(Records from a collection)
• • •
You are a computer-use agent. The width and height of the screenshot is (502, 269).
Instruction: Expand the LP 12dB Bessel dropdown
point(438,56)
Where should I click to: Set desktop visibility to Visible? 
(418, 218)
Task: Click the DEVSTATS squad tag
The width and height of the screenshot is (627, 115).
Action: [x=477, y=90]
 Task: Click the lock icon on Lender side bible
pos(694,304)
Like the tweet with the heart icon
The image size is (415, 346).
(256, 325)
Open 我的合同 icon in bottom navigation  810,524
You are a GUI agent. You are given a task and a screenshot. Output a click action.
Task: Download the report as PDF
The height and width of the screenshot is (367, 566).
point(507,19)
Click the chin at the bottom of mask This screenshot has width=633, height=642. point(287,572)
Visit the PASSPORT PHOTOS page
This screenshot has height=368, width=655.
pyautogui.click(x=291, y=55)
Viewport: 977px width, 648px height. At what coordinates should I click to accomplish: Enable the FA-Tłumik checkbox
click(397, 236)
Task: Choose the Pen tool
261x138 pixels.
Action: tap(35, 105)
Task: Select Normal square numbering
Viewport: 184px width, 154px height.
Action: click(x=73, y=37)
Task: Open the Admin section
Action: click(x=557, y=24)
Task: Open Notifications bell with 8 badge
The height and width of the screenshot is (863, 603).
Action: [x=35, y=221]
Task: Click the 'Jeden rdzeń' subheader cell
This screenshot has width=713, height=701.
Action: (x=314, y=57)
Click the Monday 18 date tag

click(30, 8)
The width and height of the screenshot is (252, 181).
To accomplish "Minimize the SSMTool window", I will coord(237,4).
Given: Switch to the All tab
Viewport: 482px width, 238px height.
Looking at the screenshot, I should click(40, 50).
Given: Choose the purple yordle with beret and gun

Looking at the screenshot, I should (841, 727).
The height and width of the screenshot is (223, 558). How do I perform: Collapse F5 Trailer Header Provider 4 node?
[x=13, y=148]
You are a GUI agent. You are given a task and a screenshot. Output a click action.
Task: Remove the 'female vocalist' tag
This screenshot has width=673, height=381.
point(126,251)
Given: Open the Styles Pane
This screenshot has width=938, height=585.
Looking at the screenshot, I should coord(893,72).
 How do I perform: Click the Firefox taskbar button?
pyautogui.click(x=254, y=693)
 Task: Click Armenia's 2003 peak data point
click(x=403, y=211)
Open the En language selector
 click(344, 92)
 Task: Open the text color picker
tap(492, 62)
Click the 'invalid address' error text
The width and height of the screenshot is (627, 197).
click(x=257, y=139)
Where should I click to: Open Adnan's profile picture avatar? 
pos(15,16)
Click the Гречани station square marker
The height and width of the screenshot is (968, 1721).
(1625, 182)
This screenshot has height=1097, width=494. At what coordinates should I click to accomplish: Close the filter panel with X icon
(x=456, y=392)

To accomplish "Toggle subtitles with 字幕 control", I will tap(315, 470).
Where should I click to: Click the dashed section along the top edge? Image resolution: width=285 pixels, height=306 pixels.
• • •
Exercise objective: Restate the records above verbatim up to and including the line containing "Click the chin".

Answer to this problem:
You are a computer-use agent. The width and height of the screenshot is (502, 269).
Instruction: Expand the LP 12dB Bessel dropdown
point(438,56)
Where should I click to: Set desktop visibility to Visible? 
(418, 218)
Task: Click the DEVSTATS squad tag
The width and height of the screenshot is (627, 115).
Action: [x=477, y=90]
 Task: Click the lock icon on Lender side bible
pos(694,304)
Like the tweet with the heart icon
The image size is (415, 346).
(256, 325)
Open 我的合同 icon in bottom navigation  810,524
You are a GUI agent. You are given a task and a screenshot. Output a click action.
Task: Download the report as PDF
The height and width of the screenshot is (367, 566).
point(507,19)
Click the chin at the bottom of mask This screenshot has width=633, height=642. point(287,572)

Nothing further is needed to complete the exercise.